* **SHORT EXERCISE**
Rewrite the listing below, changing each "GUI agent" to "desktop assistant" and leaving everything else as it is.

* **EXTRACTED MATERIAL**
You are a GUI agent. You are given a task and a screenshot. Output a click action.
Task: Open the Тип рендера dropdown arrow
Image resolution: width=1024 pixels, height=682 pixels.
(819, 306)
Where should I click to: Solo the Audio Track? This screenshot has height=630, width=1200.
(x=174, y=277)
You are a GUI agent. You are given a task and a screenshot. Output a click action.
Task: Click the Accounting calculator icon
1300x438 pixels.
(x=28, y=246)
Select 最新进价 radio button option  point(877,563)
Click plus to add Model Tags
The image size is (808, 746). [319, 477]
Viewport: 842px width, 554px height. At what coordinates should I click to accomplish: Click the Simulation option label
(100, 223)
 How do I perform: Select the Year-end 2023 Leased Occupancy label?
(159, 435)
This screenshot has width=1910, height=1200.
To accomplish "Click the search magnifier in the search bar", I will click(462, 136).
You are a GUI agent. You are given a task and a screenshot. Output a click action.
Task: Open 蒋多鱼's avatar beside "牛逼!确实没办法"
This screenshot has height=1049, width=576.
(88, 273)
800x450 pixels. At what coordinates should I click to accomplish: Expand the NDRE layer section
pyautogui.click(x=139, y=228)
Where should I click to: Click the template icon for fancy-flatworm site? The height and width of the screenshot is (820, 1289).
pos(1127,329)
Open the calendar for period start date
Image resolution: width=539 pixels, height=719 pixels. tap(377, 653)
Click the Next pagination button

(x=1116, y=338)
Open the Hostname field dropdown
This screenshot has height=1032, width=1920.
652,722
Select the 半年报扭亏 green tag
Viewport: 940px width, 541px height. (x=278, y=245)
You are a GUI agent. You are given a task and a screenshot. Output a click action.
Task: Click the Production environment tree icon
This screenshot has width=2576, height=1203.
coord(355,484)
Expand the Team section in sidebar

* **RESPONSE FOR THIS EXERCISE**
You are a desktop assistant. You are given a task and a screenshot. Output a click action.
Task: Open the Тип рендера dropdown arrow
Image resolution: width=1024 pixels, height=682 pixels.
(819, 306)
Where should I click to: Solo the Audio Track? This screenshot has height=630, width=1200.
(x=174, y=277)
You are a desktop assistant. You are given a task and a screenshot. Output a click action.
Task: Click the Accounting calculator icon
1300x438 pixels.
(x=28, y=246)
Select 最新进价 radio button option  point(877,563)
Click plus to add Model Tags
The image size is (808, 746). [319, 477]
Viewport: 842px width, 554px height. At what coordinates should I click to accomplish: Click the Simulation option label
(100, 223)
 How do I perform: Select the Year-end 2023 Leased Occupancy label?
(159, 435)
This screenshot has width=1910, height=1200.
To accomplish "Click the search magnifier in the search bar", I will click(462, 136).
You are a desktop assistant. You are given a task and a screenshot. Output a click action.
Task: Open 蒋多鱼's avatar beside "牛逼!确实没办法"
This screenshot has height=1049, width=576.
(88, 273)
800x450 pixels. At what coordinates should I click to accomplish: Expand the NDRE layer section
pyautogui.click(x=139, y=228)
Where should I click to: Click the template icon for fancy-flatworm site? The height and width of the screenshot is (820, 1289).
pos(1127,329)
Open the calendar for period start date
Image resolution: width=539 pixels, height=719 pixels. tap(377, 653)
Click the Next pagination button

(x=1116, y=338)
Open the Hostname field dropdown
This screenshot has height=1032, width=1920.
652,722
Select the 半年报扭亏 green tag
Viewport: 940px width, 541px height. (x=278, y=245)
You are a desktop assistant. You are given a task and a screenshot. Output a click action.
Task: Click the Production environment tree icon
This screenshot has width=2576, height=1203.
coord(355,484)
Expand the Team section in sidebar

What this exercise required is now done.